The Effect of Rocuronium on the Response of Composite Variability Index (CVI) to Laryngoscopy
Status:
Unknown status
Trial end date:
1969-12-31
Target enrollment:
Participant gender:
Summary
Eighty subjects will be recruited from those scheduled for surgery requiring general
anesthesia at St Vincent's Hospital. Subjects must have American Society of Anesthesiologists
(ASA) status of 1 or 2 (be fairly healthy), a BMI between 18-35 (reasonably healthy weight),
and be between the ages of 18 and 75. They will not be eligible if they take certain
medications or are expected to have a difficult intubation.

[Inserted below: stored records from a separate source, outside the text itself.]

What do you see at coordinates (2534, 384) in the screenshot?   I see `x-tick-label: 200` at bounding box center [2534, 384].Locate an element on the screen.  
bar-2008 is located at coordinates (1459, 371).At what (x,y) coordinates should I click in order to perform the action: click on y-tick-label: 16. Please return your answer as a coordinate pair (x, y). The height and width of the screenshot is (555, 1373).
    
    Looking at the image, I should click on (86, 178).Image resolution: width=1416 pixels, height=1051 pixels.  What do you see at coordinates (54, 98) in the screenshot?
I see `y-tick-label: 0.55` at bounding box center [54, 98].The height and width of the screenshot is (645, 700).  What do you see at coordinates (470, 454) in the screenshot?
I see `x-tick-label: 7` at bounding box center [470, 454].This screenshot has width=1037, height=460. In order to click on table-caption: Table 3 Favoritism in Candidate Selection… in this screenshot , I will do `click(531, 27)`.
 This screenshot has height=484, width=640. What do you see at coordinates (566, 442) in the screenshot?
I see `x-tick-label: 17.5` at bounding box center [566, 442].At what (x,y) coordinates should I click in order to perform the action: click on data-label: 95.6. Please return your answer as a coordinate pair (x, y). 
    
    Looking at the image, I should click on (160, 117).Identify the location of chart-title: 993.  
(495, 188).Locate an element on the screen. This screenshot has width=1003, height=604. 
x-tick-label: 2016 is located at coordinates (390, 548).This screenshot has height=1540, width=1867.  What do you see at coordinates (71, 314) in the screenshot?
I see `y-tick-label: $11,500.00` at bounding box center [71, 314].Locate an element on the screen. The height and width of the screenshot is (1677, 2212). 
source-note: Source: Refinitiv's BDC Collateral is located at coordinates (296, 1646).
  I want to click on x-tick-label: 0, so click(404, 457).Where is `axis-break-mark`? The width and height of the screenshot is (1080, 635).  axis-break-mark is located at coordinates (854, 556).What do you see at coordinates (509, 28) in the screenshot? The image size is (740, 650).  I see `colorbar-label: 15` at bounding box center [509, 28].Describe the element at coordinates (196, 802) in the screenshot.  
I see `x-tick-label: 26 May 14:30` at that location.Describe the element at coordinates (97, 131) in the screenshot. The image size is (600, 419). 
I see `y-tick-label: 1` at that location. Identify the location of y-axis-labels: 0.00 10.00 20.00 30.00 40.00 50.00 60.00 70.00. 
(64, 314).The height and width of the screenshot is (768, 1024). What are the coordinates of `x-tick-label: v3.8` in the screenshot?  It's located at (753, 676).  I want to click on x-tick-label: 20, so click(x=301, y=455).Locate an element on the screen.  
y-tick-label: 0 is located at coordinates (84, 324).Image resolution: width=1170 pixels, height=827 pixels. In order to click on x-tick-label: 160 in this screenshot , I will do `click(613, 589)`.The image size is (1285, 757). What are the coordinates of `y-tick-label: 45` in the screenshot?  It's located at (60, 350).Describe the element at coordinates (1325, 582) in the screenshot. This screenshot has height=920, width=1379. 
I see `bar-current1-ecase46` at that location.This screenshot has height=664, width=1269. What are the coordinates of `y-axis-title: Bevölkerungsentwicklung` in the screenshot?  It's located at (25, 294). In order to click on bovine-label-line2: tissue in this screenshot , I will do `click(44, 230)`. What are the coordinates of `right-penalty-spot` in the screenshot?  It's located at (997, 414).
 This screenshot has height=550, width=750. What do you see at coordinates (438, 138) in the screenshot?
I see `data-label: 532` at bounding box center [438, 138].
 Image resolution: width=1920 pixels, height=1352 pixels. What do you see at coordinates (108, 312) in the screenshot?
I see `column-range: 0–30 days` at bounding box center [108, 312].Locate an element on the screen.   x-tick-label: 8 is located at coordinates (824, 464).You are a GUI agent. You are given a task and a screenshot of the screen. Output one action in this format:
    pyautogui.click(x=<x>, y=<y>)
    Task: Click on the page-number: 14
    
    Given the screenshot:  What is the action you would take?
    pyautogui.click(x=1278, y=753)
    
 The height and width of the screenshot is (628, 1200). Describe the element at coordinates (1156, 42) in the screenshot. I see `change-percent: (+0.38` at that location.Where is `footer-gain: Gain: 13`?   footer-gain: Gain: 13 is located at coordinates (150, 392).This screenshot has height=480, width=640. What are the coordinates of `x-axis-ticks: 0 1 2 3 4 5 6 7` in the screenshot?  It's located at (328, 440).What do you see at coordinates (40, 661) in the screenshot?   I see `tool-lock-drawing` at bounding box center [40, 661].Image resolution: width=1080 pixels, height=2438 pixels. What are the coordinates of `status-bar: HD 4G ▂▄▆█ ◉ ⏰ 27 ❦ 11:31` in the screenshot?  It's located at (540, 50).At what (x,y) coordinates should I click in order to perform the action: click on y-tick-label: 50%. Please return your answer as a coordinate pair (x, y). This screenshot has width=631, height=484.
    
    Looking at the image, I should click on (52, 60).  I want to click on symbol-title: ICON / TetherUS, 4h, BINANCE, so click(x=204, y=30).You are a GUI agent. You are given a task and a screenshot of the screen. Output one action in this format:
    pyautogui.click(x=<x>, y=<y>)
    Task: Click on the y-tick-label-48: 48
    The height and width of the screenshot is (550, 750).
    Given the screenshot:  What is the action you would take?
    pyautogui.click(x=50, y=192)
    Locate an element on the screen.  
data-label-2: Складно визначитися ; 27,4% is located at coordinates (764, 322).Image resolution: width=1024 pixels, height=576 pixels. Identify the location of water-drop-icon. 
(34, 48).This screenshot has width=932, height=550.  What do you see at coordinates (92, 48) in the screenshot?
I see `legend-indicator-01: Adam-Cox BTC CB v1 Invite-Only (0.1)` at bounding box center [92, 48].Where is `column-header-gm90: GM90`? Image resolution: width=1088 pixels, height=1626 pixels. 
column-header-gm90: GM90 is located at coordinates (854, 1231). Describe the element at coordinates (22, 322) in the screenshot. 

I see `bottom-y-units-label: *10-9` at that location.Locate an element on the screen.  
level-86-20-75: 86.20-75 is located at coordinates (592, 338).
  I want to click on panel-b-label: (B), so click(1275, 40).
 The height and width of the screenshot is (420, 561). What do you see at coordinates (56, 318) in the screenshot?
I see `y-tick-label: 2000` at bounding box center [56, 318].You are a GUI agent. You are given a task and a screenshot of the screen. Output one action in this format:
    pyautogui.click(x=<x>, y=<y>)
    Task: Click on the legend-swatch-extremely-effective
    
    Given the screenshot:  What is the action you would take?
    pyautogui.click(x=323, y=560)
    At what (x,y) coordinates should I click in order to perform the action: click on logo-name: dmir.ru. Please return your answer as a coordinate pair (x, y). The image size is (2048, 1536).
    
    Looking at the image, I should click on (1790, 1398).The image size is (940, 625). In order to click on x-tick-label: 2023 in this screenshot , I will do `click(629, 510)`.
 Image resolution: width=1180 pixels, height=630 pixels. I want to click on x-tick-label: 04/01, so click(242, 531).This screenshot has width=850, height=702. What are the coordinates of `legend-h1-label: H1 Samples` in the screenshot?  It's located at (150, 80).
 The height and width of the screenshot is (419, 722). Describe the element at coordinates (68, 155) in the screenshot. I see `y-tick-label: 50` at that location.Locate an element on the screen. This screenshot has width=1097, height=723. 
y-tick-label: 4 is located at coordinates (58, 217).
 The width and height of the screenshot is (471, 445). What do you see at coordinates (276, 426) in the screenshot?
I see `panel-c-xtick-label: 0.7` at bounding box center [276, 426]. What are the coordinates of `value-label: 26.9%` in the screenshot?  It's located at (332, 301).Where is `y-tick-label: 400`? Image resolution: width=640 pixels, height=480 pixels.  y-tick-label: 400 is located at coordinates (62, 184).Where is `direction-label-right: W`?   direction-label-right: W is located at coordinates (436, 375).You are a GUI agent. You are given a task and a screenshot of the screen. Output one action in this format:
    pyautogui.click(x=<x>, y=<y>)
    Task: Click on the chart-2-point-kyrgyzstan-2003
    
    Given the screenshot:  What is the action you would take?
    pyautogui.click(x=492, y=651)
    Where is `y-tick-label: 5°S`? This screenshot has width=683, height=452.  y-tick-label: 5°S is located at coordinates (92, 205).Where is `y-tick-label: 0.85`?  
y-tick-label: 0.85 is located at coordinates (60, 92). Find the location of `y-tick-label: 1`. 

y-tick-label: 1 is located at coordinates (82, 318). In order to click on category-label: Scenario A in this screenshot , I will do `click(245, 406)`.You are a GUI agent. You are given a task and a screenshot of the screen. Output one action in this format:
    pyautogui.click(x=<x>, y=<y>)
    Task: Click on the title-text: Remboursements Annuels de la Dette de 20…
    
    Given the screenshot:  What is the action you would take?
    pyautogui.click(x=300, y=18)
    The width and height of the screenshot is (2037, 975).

Subjects will be randomized (assigned by chance) to one of four rocuronium doses of 0, 0.2,
0.4, or 0.6 mg kg-1. All are acceptable clinical doses for performing a laryngoscopy. In the
operating room, routine monitors will be applied, including a Bispectral Index (BIS) sensor
and an M-Entropy sensor. Subjects will receive 0.025 mg kg-1 midazolam (a standard pre-op
dose) and will be put to sleep. Once asleep, the subject will receive a rocuronium dose,
followed by laryngoscopy three minutes later. The anesthesiologist performing the
laryngoscopy will not know what dose of rocuronium the subject received. CVI, entropy, amount
of muscle relaxation, and vital signs will be monitored and recorded throughout the
procedure.
Subjects will receive propofol and remifentanil infusions during the case. These are commonly
used medications for anesthesia. The subjects will also be randomized to two additional
groups. One group will receive a remifentanil infusion of 2ng ml-1 and the other group will
receive a 8ng ml-1 remifentanil infusion. Both doses are acceptable and often used during
standard clinical care. The propofol infusion will be adjusted to keep the BIS number between
45-60. The anesthesiologist will not be able to see the CVI value. The times of certain
intraoperative events, such as intubation and incision, will be recorded. All subjects will
receive a morphine bolus (0.10-0.15 mg/kg) towards the end to reduce post-operative pain, as
per standard clinical care. As the subject wakes up, time to eye opening and orientation will
be recorded. The subject will rate their pain on a numerical pain scale and the quality of
emergence will be assessed.
Upon arrival in the post anesthesia care unit (PACU), subjects will be asked to rate their
pain again using the same pain scale. The pain score will be evaluated every 10 minutes for
half an hour, then every hour until they are discharged from PACU.